◆ WHAT IS BEING ASKED: Please update the data from the line that has "Switch to grid view layout" through the line that has "pyautogui.click(x=252, y=244)", changing "grid view" to "list view" and leaving everything else unchanged.

(Data excerpted from a collection)
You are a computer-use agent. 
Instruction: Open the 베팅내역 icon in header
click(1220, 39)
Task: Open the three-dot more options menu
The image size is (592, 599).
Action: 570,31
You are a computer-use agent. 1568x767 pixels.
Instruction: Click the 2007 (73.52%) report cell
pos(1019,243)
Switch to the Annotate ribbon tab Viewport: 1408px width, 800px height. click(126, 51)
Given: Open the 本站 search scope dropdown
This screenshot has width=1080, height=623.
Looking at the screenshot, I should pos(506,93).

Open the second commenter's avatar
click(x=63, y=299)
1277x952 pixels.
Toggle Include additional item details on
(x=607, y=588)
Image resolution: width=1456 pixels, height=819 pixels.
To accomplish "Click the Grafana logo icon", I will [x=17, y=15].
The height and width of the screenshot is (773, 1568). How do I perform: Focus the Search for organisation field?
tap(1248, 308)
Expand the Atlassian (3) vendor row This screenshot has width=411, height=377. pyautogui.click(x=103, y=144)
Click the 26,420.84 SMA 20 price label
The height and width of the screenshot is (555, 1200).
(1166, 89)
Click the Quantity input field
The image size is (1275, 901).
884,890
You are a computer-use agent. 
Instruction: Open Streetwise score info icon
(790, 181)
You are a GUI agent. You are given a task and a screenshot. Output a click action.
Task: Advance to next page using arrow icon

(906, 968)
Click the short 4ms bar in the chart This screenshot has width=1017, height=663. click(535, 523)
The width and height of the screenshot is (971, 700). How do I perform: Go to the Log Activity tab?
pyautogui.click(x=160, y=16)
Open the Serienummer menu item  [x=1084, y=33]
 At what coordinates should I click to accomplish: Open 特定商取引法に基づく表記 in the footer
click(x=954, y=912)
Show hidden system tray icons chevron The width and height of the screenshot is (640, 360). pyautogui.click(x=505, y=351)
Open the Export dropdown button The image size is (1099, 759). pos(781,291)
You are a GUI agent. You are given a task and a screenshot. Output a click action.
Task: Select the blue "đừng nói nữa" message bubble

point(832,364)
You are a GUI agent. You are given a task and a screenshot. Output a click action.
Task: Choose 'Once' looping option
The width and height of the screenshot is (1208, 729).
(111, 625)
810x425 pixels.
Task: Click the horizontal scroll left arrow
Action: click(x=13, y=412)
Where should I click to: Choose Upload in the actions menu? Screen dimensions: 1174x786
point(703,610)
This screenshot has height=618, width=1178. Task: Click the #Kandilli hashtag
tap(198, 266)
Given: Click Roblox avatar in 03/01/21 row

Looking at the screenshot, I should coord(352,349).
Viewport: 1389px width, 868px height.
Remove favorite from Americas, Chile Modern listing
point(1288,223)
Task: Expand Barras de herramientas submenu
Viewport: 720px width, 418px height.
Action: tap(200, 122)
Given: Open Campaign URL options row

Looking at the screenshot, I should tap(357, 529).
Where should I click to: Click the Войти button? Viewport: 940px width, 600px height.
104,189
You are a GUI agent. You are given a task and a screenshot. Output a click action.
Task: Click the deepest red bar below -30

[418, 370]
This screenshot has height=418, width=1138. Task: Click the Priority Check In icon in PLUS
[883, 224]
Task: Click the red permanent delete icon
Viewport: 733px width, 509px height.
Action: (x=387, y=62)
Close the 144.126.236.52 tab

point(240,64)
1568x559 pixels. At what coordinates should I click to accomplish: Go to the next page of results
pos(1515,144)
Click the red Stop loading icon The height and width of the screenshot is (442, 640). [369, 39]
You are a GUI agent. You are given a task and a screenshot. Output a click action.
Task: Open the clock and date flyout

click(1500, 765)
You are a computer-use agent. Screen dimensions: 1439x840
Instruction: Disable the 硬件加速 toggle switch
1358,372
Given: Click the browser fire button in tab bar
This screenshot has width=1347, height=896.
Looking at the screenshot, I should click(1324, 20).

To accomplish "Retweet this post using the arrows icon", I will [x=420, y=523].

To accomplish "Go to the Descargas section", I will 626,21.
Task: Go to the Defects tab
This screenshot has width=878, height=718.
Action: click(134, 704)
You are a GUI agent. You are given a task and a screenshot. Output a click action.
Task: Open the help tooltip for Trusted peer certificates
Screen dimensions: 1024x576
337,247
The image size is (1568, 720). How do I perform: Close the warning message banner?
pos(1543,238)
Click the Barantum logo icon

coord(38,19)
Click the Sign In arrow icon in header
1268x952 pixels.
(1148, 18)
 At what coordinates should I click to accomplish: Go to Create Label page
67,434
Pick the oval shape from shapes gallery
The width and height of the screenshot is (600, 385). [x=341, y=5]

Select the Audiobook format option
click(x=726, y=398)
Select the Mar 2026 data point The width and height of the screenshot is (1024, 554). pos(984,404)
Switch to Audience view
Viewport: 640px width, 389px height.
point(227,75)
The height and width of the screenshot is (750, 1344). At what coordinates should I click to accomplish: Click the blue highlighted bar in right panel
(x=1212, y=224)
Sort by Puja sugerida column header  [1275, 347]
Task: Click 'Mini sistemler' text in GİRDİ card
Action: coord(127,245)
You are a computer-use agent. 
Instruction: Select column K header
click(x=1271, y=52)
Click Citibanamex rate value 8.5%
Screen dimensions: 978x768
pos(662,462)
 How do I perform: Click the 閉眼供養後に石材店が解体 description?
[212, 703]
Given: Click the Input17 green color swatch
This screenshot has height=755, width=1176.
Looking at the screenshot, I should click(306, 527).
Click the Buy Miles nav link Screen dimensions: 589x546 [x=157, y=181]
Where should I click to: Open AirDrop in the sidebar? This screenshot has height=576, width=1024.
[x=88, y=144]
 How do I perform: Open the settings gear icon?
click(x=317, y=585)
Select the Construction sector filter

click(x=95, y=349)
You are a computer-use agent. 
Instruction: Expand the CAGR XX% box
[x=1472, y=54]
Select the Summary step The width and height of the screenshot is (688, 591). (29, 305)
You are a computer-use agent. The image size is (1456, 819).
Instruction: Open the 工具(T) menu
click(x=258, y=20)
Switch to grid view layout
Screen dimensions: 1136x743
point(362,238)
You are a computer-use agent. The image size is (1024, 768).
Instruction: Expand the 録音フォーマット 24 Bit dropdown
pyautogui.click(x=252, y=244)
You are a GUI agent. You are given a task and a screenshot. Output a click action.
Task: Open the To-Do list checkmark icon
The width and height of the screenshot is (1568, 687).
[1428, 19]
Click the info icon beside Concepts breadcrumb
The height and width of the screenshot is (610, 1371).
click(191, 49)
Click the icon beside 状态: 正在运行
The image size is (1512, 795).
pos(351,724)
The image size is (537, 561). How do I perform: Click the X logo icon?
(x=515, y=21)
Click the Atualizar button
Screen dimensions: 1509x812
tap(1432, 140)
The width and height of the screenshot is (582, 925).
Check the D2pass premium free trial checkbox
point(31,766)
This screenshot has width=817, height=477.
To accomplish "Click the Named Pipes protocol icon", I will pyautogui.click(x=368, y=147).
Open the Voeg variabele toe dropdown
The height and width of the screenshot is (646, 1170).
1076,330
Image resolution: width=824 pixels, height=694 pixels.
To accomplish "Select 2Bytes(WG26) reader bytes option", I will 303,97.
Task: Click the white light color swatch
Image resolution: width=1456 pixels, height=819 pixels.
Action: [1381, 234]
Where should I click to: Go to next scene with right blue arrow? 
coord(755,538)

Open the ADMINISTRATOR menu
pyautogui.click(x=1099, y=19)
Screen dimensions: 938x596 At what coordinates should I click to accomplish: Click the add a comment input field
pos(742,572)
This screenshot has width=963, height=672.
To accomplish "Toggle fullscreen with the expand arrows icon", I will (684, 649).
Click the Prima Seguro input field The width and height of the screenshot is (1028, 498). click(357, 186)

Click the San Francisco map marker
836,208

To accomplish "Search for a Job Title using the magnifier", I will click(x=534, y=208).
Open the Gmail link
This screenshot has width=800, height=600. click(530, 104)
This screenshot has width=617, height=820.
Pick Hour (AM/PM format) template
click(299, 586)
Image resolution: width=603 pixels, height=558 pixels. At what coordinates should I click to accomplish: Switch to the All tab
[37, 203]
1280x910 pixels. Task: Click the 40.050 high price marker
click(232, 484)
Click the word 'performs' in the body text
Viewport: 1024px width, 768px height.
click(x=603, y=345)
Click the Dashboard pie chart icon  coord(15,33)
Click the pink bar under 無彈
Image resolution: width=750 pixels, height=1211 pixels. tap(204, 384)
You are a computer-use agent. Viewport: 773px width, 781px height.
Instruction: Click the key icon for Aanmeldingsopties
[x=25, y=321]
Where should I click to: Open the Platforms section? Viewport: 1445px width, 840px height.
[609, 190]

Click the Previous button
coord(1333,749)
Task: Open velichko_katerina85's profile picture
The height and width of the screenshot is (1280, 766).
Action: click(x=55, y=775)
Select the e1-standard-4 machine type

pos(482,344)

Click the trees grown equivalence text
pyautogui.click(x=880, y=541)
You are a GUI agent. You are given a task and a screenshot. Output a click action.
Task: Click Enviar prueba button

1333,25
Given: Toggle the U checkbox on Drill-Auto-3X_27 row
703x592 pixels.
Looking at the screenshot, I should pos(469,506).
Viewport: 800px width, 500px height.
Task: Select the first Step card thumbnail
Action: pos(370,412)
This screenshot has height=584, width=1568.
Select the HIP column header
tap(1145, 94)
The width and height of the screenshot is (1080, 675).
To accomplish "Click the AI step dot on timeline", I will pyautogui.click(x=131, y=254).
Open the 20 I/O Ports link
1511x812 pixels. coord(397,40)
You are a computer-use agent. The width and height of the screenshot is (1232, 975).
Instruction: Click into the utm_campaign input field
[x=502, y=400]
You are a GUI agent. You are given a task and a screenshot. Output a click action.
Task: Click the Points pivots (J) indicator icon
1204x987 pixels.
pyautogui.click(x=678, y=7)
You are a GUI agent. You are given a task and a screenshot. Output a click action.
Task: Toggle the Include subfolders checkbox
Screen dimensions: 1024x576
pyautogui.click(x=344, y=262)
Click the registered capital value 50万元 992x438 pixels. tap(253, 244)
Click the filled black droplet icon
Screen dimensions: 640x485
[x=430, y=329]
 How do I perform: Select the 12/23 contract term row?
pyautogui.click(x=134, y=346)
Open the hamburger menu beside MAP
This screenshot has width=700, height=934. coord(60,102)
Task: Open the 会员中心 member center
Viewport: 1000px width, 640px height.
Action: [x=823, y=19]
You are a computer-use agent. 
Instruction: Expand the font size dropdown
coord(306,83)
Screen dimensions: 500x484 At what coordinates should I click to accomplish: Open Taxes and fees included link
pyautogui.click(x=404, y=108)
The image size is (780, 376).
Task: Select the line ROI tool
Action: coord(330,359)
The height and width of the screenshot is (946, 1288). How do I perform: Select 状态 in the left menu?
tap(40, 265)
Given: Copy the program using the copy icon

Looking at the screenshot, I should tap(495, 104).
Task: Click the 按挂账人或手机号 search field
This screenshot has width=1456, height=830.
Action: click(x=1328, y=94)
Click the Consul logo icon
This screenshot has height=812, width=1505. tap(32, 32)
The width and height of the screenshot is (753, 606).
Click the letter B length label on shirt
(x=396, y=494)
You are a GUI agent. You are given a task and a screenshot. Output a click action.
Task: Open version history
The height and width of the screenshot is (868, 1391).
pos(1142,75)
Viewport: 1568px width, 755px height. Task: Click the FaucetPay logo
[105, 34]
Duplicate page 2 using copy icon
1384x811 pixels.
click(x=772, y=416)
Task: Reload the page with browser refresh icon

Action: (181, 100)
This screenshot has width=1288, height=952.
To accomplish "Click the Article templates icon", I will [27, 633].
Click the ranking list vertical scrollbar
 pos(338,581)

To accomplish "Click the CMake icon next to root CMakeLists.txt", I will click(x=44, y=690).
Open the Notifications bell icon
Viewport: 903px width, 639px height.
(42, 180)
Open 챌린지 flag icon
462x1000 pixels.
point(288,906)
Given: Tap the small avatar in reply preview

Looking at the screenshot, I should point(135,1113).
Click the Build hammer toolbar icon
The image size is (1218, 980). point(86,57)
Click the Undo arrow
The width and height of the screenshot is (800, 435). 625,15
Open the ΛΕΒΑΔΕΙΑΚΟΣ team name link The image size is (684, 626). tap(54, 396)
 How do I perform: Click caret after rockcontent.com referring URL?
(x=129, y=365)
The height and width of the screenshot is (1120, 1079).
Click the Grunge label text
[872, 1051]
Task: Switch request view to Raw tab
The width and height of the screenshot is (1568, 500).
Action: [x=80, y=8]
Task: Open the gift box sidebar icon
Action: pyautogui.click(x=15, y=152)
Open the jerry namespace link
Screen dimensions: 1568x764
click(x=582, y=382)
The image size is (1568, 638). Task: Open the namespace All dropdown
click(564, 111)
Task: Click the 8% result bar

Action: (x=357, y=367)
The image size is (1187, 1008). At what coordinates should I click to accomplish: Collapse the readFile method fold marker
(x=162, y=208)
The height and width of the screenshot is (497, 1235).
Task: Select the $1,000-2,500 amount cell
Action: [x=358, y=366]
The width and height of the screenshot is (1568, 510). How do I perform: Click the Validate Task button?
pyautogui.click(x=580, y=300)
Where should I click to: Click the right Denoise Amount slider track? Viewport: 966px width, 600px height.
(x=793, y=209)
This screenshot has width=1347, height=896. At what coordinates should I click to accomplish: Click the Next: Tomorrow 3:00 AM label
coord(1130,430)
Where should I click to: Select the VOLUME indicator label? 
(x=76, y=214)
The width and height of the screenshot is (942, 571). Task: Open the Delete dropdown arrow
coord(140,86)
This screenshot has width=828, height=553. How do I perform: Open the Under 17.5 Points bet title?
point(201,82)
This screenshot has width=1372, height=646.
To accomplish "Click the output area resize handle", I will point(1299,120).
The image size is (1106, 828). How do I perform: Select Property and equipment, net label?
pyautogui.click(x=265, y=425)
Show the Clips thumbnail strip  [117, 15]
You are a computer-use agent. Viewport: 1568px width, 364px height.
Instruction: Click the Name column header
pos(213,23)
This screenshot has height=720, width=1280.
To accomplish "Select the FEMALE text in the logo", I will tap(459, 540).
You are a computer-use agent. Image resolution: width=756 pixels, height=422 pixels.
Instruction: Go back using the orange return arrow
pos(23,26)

◆ FINAL RESULT:
Switch to list view layout
Screen dimensions: 1136x743
point(362,238)
You are a computer-use agent. The image size is (1024, 768).
Instruction: Expand the 録音フォーマット 24 Bit dropdown
pyautogui.click(x=252, y=244)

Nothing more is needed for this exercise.